Stored items
════════

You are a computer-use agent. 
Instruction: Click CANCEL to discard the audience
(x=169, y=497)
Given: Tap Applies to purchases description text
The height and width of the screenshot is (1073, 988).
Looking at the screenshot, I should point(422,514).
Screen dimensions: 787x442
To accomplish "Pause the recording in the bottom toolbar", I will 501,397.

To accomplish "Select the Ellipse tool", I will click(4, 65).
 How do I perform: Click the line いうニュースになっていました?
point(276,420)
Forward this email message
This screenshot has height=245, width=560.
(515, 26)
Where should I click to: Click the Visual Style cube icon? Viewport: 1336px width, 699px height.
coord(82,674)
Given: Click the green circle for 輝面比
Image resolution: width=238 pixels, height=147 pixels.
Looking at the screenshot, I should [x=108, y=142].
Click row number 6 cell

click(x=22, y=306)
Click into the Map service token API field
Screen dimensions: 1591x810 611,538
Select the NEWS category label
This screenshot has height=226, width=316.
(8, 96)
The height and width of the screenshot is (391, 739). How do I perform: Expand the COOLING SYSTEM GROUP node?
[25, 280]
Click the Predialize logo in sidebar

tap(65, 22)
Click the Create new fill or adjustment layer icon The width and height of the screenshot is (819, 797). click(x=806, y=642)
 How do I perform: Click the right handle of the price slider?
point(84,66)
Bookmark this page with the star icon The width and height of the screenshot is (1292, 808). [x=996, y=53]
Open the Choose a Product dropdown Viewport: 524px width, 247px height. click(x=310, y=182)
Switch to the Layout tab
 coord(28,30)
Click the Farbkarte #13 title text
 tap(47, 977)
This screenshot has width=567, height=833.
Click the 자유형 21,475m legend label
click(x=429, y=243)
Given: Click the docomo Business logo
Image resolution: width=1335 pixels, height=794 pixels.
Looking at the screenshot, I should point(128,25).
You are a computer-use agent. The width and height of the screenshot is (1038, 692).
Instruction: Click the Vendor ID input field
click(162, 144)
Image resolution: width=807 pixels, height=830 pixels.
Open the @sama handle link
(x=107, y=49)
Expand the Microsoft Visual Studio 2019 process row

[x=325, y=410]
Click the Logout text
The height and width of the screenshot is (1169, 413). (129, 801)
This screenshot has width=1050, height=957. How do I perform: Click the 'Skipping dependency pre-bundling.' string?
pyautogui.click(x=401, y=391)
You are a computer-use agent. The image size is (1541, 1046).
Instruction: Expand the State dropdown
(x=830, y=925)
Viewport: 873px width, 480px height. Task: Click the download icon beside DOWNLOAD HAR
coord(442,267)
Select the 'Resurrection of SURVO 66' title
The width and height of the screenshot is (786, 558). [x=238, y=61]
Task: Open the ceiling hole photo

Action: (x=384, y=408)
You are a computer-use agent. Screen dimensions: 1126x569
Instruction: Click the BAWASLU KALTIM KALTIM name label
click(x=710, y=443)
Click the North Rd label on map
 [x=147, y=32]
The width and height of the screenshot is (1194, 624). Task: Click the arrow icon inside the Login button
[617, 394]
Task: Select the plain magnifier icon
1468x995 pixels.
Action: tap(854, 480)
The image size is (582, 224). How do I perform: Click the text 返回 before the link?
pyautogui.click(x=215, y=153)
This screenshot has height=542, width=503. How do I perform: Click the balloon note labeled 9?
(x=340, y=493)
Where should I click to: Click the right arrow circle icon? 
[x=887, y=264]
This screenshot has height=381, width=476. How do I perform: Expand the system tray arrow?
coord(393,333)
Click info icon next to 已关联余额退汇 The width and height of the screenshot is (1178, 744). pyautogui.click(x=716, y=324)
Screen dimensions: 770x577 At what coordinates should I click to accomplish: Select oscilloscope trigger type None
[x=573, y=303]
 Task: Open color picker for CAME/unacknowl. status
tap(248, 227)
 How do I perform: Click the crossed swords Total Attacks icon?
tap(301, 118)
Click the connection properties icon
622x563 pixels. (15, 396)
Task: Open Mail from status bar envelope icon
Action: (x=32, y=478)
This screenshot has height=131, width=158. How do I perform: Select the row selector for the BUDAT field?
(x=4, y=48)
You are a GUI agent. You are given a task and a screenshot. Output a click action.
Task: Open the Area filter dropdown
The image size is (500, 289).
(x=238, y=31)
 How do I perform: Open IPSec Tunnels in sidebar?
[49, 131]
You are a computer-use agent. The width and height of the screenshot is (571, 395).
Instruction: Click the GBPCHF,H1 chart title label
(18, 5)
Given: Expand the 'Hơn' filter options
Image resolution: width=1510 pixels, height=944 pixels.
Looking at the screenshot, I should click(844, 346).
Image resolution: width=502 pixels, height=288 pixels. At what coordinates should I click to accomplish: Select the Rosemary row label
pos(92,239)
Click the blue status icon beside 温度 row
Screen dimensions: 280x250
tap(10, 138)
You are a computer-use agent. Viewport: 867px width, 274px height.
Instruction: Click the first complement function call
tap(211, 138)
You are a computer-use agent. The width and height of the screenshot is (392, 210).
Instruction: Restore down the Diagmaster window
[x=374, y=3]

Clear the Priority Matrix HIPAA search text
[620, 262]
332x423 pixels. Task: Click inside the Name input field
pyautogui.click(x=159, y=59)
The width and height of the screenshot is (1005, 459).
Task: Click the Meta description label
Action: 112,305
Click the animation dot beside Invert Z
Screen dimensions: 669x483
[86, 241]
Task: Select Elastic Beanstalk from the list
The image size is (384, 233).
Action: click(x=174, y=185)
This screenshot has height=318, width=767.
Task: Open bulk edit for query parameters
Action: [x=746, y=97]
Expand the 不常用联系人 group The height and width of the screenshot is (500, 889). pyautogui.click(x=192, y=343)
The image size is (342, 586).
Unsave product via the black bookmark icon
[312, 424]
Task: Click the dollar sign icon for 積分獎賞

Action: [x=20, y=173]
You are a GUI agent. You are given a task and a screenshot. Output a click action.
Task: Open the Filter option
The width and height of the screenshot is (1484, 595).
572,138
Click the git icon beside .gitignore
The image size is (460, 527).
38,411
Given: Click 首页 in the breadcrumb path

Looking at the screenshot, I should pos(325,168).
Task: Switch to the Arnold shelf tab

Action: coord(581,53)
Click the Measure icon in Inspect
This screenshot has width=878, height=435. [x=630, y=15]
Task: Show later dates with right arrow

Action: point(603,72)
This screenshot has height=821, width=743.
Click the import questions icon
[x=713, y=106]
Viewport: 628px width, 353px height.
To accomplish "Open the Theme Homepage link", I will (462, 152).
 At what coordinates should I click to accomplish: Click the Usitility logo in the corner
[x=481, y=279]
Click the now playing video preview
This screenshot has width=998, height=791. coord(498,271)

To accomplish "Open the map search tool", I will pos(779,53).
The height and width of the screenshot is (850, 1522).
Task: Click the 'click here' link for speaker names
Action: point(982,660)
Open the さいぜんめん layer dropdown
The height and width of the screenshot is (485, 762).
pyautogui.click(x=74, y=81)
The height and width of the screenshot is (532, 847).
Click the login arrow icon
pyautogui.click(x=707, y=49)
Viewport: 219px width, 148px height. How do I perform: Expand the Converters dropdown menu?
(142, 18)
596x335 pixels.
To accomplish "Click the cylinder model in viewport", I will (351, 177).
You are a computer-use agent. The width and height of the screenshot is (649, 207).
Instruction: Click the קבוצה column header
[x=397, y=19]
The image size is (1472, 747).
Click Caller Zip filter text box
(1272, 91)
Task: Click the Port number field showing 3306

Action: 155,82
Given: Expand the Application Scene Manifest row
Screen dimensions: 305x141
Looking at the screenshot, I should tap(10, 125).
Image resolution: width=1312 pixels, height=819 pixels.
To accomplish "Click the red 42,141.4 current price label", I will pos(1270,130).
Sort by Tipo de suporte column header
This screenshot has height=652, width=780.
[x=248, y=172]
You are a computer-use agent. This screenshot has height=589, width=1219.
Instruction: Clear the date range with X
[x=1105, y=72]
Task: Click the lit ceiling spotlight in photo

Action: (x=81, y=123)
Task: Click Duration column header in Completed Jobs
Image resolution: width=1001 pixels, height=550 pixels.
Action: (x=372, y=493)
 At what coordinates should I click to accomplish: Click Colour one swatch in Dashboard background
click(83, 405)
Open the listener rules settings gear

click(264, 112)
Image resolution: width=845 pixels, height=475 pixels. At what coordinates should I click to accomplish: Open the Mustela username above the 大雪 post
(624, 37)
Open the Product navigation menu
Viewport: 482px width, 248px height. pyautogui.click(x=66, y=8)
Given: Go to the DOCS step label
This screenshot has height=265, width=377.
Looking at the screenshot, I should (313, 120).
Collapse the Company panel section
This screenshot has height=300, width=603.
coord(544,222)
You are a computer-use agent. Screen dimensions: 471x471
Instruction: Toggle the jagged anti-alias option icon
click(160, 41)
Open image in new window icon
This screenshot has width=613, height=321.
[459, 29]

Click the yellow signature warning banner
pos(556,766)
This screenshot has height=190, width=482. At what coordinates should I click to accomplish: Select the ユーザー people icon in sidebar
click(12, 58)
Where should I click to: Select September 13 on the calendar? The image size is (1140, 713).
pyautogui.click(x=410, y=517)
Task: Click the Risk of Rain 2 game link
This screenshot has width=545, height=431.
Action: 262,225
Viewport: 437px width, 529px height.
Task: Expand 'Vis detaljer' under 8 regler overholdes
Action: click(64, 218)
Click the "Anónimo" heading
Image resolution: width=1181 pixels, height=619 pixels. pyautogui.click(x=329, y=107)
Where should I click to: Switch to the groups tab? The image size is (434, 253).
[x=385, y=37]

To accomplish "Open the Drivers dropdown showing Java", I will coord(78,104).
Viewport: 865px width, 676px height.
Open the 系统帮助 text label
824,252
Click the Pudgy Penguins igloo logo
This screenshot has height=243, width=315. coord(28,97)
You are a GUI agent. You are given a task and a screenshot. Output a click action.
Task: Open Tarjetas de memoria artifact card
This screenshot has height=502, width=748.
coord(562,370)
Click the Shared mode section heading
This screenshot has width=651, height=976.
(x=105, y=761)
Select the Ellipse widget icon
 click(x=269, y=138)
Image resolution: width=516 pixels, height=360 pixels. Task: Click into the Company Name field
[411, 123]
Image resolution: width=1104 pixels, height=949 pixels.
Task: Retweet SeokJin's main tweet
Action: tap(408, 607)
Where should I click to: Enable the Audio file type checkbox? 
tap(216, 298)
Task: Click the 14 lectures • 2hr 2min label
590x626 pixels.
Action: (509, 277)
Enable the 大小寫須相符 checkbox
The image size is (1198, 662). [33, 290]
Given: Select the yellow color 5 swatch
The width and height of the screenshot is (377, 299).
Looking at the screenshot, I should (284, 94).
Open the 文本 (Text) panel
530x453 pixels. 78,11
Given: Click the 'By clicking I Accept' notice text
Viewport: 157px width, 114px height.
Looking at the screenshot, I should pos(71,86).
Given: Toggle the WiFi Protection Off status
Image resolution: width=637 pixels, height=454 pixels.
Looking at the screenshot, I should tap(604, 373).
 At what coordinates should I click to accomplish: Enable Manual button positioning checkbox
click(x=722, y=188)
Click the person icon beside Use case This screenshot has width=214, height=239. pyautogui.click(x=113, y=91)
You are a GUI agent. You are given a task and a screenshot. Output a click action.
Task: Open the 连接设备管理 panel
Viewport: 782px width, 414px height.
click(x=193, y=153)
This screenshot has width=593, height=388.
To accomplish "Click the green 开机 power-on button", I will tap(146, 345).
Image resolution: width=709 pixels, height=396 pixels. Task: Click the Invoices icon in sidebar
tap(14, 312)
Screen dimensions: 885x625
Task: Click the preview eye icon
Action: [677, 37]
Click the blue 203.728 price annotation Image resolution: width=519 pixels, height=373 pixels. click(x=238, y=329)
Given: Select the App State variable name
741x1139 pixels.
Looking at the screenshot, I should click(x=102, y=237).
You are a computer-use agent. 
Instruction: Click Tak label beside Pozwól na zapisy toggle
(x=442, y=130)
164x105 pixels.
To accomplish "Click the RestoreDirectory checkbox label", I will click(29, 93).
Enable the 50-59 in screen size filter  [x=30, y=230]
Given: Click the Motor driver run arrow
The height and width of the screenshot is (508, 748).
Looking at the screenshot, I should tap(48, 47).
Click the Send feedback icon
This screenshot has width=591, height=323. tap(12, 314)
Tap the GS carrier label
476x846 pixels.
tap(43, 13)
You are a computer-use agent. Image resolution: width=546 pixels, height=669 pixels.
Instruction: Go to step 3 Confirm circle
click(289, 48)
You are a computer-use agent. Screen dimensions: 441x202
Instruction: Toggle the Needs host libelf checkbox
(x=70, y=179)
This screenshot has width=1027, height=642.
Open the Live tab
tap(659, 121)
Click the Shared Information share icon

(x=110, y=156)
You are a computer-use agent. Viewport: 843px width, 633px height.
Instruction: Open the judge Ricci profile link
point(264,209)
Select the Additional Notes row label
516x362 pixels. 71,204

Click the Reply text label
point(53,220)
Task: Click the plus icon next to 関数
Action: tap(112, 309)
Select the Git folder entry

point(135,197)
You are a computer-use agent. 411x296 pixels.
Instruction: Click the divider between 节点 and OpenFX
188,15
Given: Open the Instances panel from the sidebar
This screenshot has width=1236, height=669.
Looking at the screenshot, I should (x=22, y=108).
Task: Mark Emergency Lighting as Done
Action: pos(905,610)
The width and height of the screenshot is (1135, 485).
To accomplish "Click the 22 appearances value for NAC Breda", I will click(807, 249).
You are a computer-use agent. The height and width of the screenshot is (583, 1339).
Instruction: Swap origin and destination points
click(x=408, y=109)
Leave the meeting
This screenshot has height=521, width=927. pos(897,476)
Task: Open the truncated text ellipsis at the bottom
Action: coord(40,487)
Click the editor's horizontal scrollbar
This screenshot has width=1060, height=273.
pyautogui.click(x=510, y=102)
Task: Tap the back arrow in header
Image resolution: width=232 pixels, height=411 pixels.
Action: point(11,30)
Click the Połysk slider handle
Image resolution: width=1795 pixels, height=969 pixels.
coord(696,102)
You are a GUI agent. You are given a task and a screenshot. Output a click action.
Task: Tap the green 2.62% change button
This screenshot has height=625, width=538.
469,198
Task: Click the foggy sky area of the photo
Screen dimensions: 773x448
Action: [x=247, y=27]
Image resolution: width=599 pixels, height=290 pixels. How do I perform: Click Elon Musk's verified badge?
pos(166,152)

════════

__What to do__. For this exercise, please output exactly the lines above starting at the line with "Given: Tap Applies" and ending at the line with "Bookmark this page", ends included.

__Task result__.
Given: Tap Applies to purchases description text
The height and width of the screenshot is (1073, 988).
Looking at the screenshot, I should point(422,514).
Screen dimensions: 787x442
To accomplish "Pause the recording in the bottom toolbar", I will 501,397.

To accomplish "Select the Ellipse tool", I will click(4, 65).
 How do I perform: Click the line いうニュースになっていました?
point(276,420)
Forward this email message
This screenshot has height=245, width=560.
(515, 26)
Where should I click to: Click the Visual Style cube icon? Viewport: 1336px width, 699px height.
coord(82,674)
Given: Click the green circle for 輝面比
Image resolution: width=238 pixels, height=147 pixels.
Looking at the screenshot, I should [x=108, y=142].
Click row number 6 cell

click(x=22, y=306)
Click into the Map service token API field
Screen dimensions: 1591x810 611,538
Select the NEWS category label
This screenshot has height=226, width=316.
(8, 96)
The height and width of the screenshot is (391, 739). How do I perform: Expand the COOLING SYSTEM GROUP node?
[25, 280]
Click the Predialize logo in sidebar

tap(65, 22)
Click the Create new fill or adjustment layer icon The width and height of the screenshot is (819, 797). click(x=806, y=642)
 How do I perform: Click the right handle of the price slider?
point(84,66)
Bookmark this page with the star icon The width and height of the screenshot is (1292, 808). [x=996, y=53]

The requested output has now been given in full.